(Task details): Show every line of the material that follows in which the word "will" occurs.

** Opening Data for this task block **

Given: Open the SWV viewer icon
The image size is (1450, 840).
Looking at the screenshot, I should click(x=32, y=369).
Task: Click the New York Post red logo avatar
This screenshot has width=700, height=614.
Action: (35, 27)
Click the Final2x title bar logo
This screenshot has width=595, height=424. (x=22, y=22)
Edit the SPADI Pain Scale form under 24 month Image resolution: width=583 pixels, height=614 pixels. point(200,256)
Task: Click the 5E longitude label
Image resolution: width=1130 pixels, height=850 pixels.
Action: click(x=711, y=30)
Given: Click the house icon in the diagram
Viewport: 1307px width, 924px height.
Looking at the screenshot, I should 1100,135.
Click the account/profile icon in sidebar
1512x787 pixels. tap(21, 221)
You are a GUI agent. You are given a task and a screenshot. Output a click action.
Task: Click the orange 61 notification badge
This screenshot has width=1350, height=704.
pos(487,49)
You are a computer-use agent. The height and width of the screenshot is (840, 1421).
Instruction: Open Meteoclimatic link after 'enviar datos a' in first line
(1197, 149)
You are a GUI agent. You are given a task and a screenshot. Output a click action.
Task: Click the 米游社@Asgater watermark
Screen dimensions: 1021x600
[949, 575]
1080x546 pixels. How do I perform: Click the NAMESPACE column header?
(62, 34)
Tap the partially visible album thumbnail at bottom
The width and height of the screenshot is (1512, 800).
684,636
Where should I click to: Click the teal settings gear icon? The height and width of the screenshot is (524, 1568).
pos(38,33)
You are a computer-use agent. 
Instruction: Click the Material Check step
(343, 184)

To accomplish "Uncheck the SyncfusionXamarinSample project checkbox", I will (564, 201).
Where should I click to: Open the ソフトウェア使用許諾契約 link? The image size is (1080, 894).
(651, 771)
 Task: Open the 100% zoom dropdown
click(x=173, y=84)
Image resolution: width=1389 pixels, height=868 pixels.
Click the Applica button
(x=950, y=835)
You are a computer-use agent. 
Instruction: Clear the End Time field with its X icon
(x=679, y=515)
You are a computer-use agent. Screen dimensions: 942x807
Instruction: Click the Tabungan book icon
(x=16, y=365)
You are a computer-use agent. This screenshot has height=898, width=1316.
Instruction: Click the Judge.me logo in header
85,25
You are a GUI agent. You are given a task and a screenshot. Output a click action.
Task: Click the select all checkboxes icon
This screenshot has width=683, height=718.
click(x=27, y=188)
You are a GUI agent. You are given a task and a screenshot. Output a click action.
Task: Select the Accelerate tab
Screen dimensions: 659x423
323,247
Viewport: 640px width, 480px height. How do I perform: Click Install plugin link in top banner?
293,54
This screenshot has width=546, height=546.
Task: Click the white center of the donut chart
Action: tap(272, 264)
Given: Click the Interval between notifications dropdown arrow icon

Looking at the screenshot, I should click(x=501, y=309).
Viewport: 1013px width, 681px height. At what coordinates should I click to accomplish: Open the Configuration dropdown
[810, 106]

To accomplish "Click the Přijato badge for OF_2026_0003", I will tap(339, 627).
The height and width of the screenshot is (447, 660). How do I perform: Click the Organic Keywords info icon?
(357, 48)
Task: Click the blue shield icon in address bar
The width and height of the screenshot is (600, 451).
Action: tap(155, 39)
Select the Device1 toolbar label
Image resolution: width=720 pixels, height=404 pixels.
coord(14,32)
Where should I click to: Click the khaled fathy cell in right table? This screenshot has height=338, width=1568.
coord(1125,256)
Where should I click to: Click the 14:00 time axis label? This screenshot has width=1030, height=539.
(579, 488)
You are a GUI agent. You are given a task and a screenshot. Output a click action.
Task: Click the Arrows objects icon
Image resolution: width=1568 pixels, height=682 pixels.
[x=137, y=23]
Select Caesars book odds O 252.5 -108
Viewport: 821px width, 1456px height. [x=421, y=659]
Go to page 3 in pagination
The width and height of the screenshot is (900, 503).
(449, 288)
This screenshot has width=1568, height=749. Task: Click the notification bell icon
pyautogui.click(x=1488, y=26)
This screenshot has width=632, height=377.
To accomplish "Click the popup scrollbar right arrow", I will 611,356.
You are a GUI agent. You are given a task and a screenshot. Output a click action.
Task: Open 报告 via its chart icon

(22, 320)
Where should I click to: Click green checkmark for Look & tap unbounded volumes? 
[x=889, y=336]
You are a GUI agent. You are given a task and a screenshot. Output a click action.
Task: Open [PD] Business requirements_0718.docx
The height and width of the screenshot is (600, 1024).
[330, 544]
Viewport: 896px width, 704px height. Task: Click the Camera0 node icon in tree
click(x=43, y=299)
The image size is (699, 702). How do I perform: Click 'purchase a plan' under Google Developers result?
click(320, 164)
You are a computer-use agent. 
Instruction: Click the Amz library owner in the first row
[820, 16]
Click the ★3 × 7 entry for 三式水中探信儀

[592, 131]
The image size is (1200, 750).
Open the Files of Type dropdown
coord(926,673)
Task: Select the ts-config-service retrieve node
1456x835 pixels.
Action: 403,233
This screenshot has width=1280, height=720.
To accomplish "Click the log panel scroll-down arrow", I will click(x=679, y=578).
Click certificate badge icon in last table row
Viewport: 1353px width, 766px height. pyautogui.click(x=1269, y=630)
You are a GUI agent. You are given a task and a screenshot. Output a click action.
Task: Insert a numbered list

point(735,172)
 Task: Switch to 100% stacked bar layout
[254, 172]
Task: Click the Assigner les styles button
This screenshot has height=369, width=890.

** Closing Data for this task block **

(Answer):
To accomplish "Uncheck the SyncfusionXamarinSample project checkbox", I will (564, 201).
To accomplish "Click the Přijato badge for OF_2026_0003", I will tap(339, 627).
To accomplish "Click the popup scrollbar right arrow", I will 611,356.
To accomplish "Click the log panel scroll-down arrow", I will click(x=679, y=578).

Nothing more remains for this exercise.